Mas seu maior motivo de preocupação é a aldeia Vila Brasil, na fronteira norte do parque. O assentamento ilegal, a sete horas de barco da cidade mais próxima, não aparece em qualquer mapa. Mas apesar de sua distância a aldeia está crescendo em ritmo constante, de 150 moradores um ano atrás para mais de 200 hoje. Lojas, oficinas, bares e bordéis se alinham na margem do rio. Vila Brasil está florescendo porque somente o rio a separa da Guiana Francesa, terra do euro.

A cidade do outro lado do rio é Camopi, o posto-avançado mais exótico da Europa, que abriga alguns policiais mal-humorados e a Legião Estrangeira francesa. O mais importante, porém, é que o lado francês da fronteira também abriga cerca de mil índios wayapi. Eles usam tangas vermelhas, falam um francês ruim e compram "baguettes" para o café da manhã. Os índios empregam trabalhadores temporários brasileiros para trabalhar em seus campos. Podem fazer isso porque são cidadãos franceses, o que lhes dá direito à assistência do governo.

Paris paga a cada chefe de família 1.200 euros por mês e desembolsa 600 euros para cada esposa e 300 euros para cada criança. As grandes famílias wayapi podem facilmente ter uma renda mensal de 4 mil a 5 mil euros -- 12 vezes o salário médio no Brasil. Eles gastam o dinheiro em Vila Brasil, onde as coisas são mais baratas que em Camopi.

Euros por cerveja brasileira

Em conseqüência disso, os euro-indígenas são a principal fonte de renda do assentamento na selva. Mas os nativos ingênuos são facilmente enganados, pagando mais de 30 euros por uma caixa de cerveja brasileira e 50 euros por uma visita ao bordel local. Os wayapi passam a noite sentados em bares à margem do rio, embebedando-se de cerveja e cachaça. Em vez de ser um benefício, o dinheiro francês transformou antigos caçadores e coletores em alcoólatras.

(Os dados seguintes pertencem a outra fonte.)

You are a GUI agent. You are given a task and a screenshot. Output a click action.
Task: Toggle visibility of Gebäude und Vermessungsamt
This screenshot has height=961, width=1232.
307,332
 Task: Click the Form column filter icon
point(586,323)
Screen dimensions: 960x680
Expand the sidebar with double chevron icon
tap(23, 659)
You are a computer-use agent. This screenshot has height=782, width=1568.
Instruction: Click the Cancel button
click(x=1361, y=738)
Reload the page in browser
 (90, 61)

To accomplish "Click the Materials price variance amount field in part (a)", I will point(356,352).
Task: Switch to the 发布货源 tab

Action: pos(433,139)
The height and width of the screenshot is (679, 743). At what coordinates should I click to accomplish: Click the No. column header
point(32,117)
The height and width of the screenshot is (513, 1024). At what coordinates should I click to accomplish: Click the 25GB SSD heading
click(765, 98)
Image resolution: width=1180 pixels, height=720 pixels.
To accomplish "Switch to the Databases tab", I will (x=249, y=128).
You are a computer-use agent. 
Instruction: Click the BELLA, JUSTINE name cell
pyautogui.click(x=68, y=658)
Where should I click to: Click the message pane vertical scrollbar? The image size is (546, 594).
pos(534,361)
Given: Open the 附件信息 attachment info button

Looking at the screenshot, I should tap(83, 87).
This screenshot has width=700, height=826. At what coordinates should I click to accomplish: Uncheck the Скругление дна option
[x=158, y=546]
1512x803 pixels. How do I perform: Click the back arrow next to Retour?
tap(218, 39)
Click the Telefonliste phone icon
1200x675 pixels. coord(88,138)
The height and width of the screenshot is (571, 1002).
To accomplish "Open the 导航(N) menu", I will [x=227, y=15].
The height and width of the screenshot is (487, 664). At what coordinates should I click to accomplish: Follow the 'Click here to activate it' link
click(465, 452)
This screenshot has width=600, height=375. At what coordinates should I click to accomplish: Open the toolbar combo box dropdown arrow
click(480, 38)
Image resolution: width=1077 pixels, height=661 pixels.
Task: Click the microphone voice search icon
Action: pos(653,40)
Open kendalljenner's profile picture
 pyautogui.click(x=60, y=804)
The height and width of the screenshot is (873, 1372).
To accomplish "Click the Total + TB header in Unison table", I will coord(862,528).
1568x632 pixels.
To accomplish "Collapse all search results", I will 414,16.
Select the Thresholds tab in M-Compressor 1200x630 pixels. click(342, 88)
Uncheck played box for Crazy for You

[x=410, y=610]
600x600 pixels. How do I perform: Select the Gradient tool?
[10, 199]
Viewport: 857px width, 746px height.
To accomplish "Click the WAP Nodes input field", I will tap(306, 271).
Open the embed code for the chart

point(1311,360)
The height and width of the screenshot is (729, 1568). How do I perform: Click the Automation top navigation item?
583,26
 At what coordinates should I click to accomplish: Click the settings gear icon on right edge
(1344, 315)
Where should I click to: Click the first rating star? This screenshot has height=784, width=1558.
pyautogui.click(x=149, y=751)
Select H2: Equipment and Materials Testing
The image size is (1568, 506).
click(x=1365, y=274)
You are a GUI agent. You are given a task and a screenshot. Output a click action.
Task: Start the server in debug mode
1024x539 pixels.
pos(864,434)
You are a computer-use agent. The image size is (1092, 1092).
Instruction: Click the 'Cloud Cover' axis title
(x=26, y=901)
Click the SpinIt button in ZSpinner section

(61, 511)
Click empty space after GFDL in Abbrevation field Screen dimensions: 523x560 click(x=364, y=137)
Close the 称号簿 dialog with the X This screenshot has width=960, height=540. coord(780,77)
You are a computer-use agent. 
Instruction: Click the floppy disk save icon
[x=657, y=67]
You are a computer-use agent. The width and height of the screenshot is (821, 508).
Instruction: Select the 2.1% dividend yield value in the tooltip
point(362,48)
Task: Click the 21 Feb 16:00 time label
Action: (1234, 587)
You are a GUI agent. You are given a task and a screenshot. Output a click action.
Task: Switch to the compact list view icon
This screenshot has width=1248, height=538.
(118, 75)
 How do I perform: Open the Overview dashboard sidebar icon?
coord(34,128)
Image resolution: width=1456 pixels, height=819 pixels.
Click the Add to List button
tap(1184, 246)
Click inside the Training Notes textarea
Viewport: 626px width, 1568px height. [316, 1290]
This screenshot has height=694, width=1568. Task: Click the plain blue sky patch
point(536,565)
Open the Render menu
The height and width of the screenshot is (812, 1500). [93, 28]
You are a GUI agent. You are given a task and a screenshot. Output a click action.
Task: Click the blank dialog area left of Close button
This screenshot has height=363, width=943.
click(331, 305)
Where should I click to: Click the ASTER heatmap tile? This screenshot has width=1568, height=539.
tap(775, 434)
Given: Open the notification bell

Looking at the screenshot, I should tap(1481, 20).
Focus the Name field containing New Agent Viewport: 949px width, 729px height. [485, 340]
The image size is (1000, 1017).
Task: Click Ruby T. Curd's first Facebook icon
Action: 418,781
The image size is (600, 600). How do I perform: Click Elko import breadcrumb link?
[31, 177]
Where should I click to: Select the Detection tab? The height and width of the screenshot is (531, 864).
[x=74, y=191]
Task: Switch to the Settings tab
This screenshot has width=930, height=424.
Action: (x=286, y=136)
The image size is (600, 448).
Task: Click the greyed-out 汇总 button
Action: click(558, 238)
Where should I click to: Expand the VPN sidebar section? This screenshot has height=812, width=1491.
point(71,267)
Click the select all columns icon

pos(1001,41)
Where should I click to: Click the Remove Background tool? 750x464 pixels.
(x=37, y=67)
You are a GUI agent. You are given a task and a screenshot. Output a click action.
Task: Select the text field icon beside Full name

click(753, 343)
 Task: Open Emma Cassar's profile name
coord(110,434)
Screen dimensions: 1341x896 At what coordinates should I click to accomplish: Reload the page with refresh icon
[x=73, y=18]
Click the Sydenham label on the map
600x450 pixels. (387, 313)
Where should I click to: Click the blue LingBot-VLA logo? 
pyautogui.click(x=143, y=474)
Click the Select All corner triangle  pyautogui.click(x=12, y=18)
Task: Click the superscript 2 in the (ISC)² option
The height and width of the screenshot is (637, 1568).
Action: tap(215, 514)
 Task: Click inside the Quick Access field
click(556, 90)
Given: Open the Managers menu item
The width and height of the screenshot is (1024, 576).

A eles juntam-se milhares de pessoas que atravessam a fronteira ilegalmente e garimpam ouro no rio Camopi, que já está contaminado com mercúrio, usado para separar o ouro das rochas.

"Por que o governo francês não faz alguma coisa sobre esse caos?", pergunta Jaster ao chefe do escritório local da Legião Estrangeira durante uma visita a Camopi. O major Antonio Lopes acha engraçada sua ingenuidade. "'Voilà, voilà', meu amigo, se o governo parar de pagar os índios, logo terá organizações de direitos humanos no seu pescoço. E se expulsar os garimpeiros haverá um banho de sangue."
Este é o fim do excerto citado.